_Stated problem_. Repeat every one of the records below word for word, in the same order.

_Records in a dataset_.
########
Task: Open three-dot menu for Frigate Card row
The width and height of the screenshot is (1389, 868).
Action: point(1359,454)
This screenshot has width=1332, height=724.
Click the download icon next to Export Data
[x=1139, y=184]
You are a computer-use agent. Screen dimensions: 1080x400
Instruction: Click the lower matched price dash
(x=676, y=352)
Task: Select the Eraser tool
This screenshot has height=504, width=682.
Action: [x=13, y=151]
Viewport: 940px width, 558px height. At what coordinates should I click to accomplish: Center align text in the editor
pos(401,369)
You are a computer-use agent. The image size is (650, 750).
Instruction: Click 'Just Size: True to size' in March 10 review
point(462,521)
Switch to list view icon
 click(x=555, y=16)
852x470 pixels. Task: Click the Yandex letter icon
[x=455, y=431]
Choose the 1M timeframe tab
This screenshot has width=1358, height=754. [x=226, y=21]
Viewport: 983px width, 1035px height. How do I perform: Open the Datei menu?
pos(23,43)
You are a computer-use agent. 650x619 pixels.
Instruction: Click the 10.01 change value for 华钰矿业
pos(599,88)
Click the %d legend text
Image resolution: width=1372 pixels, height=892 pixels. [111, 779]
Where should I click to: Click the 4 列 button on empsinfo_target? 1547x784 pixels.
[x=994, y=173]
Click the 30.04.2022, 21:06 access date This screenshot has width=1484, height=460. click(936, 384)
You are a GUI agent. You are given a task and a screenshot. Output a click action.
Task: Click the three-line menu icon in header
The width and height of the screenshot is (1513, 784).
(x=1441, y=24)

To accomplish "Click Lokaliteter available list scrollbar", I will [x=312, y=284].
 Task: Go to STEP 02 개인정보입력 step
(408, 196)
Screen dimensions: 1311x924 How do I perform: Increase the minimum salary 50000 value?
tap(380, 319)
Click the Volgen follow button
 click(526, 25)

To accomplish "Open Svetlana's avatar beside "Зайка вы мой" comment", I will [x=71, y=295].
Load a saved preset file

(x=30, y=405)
########
_Solution to this problem_.
Task: Open three-dot menu for Frigate Card row
The width and height of the screenshot is (1389, 868).
Action: point(1359,454)
This screenshot has width=1332, height=724.
Click the download icon next to Export Data
[x=1139, y=184]
You are a computer-use agent. Screen dimensions: 1080x400
Instruction: Click the lower matched price dash
(x=676, y=352)
Task: Select the Eraser tool
This screenshot has height=504, width=682.
Action: [x=13, y=151]
Viewport: 940px width, 558px height. At what coordinates should I click to accomplish: Center align text in the editor
pos(401,369)
You are a computer-use agent. The image size is (650, 750).
Instruction: Click 'Just Size: True to size' in March 10 review
point(462,521)
Switch to list view icon
 click(x=555, y=16)
852x470 pixels. Task: Click the Yandex letter icon
[x=455, y=431]
Choose the 1M timeframe tab
This screenshot has width=1358, height=754. [x=226, y=21]
Viewport: 983px width, 1035px height. How do I perform: Open the Datei menu?
pos(23,43)
You are a computer-use agent. 650x619 pixels.
Instruction: Click the 10.01 change value for 华钰矿业
pos(599,88)
Click the %d legend text
Image resolution: width=1372 pixels, height=892 pixels. [111, 779]
Where should I click to: Click the 4 列 button on empsinfo_target? 1547x784 pixels.
[x=994, y=173]
Click the 30.04.2022, 21:06 access date This screenshot has width=1484, height=460. click(936, 384)
You are a GUI agent. You are given a task and a screenshot. Output a click action.
Task: Click the three-line menu icon in header
The width and height of the screenshot is (1513, 784).
(x=1441, y=24)

To accomplish "Click Lokaliteter available list scrollbar", I will [x=312, y=284].
 Task: Go to STEP 02 개인정보입력 step
(408, 196)
Screen dimensions: 1311x924 How do I perform: Increase the minimum salary 50000 value?
tap(380, 319)
Click the Volgen follow button
 click(526, 25)

To accomplish "Open Svetlana's avatar beside "Зайка вы мой" comment", I will [x=71, y=295].
Load a saved preset file

(x=30, y=405)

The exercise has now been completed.